(The data)
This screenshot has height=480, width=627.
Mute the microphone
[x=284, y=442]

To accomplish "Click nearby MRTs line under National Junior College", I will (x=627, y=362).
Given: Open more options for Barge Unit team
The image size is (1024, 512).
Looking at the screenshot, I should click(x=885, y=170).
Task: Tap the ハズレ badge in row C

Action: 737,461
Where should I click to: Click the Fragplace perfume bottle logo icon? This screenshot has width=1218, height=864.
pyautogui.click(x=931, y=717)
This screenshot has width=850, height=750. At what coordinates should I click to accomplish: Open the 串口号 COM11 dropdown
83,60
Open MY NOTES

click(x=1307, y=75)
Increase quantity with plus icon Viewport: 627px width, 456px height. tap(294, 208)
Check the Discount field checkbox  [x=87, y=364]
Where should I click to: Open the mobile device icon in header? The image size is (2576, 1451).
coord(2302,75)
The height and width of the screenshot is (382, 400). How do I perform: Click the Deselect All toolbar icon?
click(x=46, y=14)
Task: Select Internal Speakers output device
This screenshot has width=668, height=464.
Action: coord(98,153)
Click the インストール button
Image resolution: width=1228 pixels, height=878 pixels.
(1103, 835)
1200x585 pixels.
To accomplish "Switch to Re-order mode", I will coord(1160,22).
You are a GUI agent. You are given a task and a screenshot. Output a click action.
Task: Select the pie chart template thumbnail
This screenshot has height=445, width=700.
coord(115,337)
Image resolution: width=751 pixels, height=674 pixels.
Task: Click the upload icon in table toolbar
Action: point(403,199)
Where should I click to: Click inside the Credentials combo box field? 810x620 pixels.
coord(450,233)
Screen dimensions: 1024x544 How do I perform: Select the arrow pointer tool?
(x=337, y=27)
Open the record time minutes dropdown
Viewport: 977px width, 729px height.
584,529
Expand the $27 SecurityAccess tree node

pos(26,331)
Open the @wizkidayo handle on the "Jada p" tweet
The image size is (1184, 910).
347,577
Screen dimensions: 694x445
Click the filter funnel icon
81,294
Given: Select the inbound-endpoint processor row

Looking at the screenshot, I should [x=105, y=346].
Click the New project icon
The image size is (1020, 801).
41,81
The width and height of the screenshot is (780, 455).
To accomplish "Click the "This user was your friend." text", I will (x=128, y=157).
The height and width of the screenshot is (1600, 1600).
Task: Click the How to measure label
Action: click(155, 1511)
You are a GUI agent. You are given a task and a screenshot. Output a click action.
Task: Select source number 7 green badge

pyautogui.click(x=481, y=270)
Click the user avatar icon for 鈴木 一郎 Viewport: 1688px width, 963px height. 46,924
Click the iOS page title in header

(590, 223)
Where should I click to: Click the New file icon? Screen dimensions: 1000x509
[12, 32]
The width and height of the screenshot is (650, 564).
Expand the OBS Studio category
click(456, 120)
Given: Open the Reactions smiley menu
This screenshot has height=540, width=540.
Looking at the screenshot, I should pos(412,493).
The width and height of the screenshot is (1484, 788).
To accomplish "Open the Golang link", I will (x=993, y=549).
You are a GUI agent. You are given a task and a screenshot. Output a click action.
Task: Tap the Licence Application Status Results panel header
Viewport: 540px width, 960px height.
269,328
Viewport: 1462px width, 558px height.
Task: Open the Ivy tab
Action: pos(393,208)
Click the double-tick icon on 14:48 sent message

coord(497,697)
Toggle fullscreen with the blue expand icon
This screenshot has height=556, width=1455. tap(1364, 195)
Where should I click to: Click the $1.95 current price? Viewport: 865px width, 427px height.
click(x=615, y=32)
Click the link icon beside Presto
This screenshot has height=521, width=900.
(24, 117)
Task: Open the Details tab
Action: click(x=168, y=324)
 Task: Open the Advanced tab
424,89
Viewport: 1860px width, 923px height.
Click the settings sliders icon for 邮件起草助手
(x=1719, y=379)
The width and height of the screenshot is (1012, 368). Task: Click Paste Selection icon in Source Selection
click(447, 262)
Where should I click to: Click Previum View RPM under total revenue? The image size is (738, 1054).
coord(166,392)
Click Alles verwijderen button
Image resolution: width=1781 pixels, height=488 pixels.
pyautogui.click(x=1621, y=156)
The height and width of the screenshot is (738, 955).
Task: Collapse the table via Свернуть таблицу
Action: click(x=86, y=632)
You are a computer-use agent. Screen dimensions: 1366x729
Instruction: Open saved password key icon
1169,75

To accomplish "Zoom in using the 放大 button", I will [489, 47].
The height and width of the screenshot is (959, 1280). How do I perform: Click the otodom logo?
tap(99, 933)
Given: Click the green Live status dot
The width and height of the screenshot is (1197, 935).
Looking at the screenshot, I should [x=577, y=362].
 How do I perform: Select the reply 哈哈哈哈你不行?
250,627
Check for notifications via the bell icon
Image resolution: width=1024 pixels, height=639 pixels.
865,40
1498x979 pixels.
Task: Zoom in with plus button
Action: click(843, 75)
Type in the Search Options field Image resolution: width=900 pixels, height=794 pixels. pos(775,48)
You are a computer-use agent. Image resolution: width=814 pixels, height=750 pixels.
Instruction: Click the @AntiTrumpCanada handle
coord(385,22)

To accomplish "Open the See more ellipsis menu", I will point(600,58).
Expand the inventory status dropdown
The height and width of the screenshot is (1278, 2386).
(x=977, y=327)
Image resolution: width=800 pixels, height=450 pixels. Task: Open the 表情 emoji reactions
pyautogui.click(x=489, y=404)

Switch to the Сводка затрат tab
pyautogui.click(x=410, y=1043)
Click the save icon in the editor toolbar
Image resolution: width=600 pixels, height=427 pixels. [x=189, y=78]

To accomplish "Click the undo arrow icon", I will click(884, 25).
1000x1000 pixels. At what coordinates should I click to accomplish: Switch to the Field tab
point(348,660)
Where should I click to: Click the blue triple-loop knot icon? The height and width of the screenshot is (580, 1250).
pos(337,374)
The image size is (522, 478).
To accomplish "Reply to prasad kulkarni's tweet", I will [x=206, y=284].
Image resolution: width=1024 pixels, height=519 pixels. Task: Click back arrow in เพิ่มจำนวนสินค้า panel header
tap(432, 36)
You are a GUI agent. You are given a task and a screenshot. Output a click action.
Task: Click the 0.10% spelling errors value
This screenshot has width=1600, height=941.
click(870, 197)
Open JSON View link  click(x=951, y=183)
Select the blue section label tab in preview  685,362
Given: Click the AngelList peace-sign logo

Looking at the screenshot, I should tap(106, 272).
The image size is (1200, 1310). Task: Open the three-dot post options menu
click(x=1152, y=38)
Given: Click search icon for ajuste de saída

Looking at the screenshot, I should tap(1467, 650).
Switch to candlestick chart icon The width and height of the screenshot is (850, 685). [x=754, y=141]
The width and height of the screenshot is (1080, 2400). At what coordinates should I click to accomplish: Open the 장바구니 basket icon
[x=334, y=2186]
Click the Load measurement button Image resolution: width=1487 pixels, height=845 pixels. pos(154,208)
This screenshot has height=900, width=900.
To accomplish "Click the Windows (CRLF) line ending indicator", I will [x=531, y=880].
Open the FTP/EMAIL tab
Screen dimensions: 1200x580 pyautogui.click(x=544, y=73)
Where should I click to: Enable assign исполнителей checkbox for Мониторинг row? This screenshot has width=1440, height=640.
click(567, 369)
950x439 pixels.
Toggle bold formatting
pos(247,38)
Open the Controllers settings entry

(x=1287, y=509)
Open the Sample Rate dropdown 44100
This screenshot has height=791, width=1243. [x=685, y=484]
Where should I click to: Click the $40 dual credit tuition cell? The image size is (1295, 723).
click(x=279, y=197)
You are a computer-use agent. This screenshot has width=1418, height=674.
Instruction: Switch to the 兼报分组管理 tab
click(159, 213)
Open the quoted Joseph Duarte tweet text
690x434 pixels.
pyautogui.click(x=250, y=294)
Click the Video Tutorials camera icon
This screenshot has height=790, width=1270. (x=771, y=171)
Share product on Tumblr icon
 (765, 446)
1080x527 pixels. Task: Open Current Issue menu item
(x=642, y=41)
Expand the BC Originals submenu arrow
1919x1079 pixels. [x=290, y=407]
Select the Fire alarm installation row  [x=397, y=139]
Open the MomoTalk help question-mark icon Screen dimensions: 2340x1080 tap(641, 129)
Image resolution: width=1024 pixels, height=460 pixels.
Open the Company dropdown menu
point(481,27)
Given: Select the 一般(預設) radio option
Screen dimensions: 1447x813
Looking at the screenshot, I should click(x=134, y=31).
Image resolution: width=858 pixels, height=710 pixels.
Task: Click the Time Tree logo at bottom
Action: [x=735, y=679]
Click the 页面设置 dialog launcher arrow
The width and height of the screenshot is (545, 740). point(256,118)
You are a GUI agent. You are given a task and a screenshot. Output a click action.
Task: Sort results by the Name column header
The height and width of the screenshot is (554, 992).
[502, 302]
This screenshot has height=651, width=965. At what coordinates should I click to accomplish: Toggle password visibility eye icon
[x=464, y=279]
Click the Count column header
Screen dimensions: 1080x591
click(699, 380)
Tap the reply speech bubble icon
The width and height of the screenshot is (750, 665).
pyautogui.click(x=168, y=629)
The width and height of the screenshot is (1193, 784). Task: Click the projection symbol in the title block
(End The data)
• _Problem to solve_:
Each line between the start of the listing above and the line containing "Given: Open more options for Barge Unit team", with both ends counted, is to be set down unchanged.

• _Answer to the problem_:
This screenshot has height=480, width=627.
Mute the microphone
[x=284, y=442]

To accomplish "Click nearby MRTs line under National Junior College", I will (x=627, y=362).
Given: Open more options for Barge Unit team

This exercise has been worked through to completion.